Question

Find the maximum value of the objective function f(x, y) = x − y + 1, subject to the constraints x ≥ 0, − x + y ≥ 0, and y ≤ 2.

Answer

**step1** Understanding the Objective

The problem asks us to find the largest possible value of the expression $$x - y + 1$$. To make this expression as big as possible, we need to make the part $$(x - y)$$ as big as possible.

**step2** Understanding the Constraints

We are given three rules or conditions that tell us what numbers $$x$$ and $$y$$ can be:
1. The first rule is $$x \ge 0$$. This means $$x$$ must be zero or any number larger than zero.
2. The second rule is $$-x + y \ge 0$$. We can think about this by adding $$x$$ to both sides of the inequality, which means $$y \ge x$$. This tells us that $$y$$ must be a number that is equal to or larger than $$x$$.
3. The third rule is $$y \le 2$$. This means that $$y$$ must be the number 2 or any number smaller than 2.

Question1.step3 (Analyzing the Relationship between x and y for (x - y))

Let's focus on making $$(x - y)$$ as large as possible.
From the second rule, we know that $$y$$ must be greater than or equal to $$x$$ ($$y \ge x$$).
Consider what happens to $$(x - y)$$ based on this rule:
* If $$y$$ is exactly equal to $$x$$ (for example, if $$x=1$$ and $$y=1$$), then $$x - y = x - x = 0$$.
* If $$y$$ is greater than $$x$$ (for example, if $$x=1$$ and $$y=2$$), then $$x - y = 1 - 2 = -1$$. This results in a negative number.
To make $$(x - y)$$ as large as possible, we want to choose $$y$$ to be the smallest possible value it can be while still following the rule $$y \ge x$$. The smallest possible value for $$y$$ relative to $$x$$ is when $$y$$ is equal to $$x$$. In this case, $$(x - y)$$ will be $$0$$. Any other choice where $$y$$ is greater than $$x$$ would make $$(x - y)$$ a negative number, which is smaller than $$0$$.
So, the largest possible value for $$(x - y)$$ is $$0$$.

**step4** Finding the Maximum Value of the Objective Function

Now we take this largest possible value of $$(x - y)$$ and put it back into our original expression:
$$x - y + 1$$
Since the largest $$(x - y)$$ can be is $$0$$, the expression becomes:
$$0 + 1 = 1$$
So, the maximum value we can get for $$f(x, y)$$ is $$1$$.

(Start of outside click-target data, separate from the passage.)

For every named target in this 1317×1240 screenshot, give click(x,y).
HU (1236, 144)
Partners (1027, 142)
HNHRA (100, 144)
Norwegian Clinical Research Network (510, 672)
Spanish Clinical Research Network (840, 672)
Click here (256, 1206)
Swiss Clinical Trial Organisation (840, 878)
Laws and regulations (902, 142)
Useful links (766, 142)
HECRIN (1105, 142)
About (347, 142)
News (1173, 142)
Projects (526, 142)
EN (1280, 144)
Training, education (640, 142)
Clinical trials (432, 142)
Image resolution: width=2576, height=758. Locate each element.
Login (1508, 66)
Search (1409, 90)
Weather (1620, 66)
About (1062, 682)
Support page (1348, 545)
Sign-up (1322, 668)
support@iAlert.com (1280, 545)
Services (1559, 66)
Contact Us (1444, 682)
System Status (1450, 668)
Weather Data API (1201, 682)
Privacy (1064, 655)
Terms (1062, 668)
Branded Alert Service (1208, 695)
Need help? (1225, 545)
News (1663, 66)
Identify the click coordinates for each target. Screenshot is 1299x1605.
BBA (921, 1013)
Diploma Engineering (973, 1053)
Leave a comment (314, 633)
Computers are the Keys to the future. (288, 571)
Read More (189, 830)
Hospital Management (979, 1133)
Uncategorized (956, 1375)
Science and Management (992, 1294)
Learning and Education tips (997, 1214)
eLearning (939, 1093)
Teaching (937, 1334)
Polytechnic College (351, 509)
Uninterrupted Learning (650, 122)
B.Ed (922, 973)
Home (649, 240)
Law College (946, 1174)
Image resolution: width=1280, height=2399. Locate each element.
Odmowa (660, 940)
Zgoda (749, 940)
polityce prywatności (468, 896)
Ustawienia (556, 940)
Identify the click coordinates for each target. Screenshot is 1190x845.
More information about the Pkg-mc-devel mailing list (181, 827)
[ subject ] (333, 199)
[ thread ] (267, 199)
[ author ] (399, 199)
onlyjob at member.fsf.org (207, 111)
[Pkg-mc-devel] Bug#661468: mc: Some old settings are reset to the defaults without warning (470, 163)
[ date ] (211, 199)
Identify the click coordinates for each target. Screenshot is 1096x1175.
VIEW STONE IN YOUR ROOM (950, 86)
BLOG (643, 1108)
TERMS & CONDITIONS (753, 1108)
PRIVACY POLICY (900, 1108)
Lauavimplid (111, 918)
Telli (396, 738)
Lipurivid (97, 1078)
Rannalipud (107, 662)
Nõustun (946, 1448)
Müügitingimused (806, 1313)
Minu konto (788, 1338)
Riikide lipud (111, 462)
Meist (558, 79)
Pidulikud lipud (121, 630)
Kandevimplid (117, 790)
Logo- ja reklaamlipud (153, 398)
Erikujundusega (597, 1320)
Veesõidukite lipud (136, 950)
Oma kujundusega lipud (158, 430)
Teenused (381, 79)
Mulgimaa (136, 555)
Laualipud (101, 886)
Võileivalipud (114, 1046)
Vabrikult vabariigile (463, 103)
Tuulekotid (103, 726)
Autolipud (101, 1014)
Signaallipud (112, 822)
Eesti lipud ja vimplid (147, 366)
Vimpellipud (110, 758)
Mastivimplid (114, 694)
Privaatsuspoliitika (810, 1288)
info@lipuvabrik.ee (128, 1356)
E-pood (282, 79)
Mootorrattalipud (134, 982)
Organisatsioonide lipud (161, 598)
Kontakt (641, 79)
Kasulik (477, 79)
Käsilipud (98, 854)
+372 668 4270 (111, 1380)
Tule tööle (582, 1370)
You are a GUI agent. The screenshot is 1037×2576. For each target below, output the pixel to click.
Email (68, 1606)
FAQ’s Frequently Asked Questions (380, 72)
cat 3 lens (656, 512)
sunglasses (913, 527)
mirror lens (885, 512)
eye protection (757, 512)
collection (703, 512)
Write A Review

**step5** Checking if this Maximum Value is Possible with All Constraints

We found that the maximum value happens when $$y = x$$. Let's see if we can find values for $$x$$ and $$y$$ that follow all three rules and also have $$y = x$$:
1. $$x \ge 0$$
2. $$y = x$$
3. $$y \le 2$$
If $$y = x$$, then the third rule $$y \le 2$$ also means $$x \le 2$$.
So, we need $$x$$ to be a number that is $$0$$ or greater, AND $$2$$ or smaller. This means $$x$$ can be any number between $$0$$ and $$2$$ (including $$0$$ and $$2$$).
Let's try some examples:
* If we choose $$x = 0$$, then because $$y=x$$, $$y = 0$$.
Let's check the rules: $$0 \ge 0$$ (true), $$-0 + 0 \ge 0$$ (true), $$0 \le 2$$ (true). All rules are followed.
For $$(0,0)$$, the expression is $$0 - 0 + 1 = 1$$.
* If we choose $$x = 1$$, then because $$y=x$$, $$y = 1$$.
Let's check the rules: $$1 \ge 0$$ (true), $$-1 + 1 \ge 0$$ (true), $$1 \le 2$$ (true). All rules are followed.
For $$(1,1)$$, the expression is $$1 - 1 + 1 = 1$$.
* If we choose $$x = 2$$, then because $$y=x$$, $$y = 2$$.
Let's check the rules: $$2 \ge 0$$ (true), $$-2 + 2 \ge 0$$ (true), $$2 \le 2$$ (true). All rules are followed.
For $$(2,2)$$, the expression is $$2 - 2 + 1 = 1$$.
Since we showed that any choice where $$y$$ is greater than $$x$$ would result in a value less than 1, and we found values that make the expression equal to 1, the maximum value is indeed 1.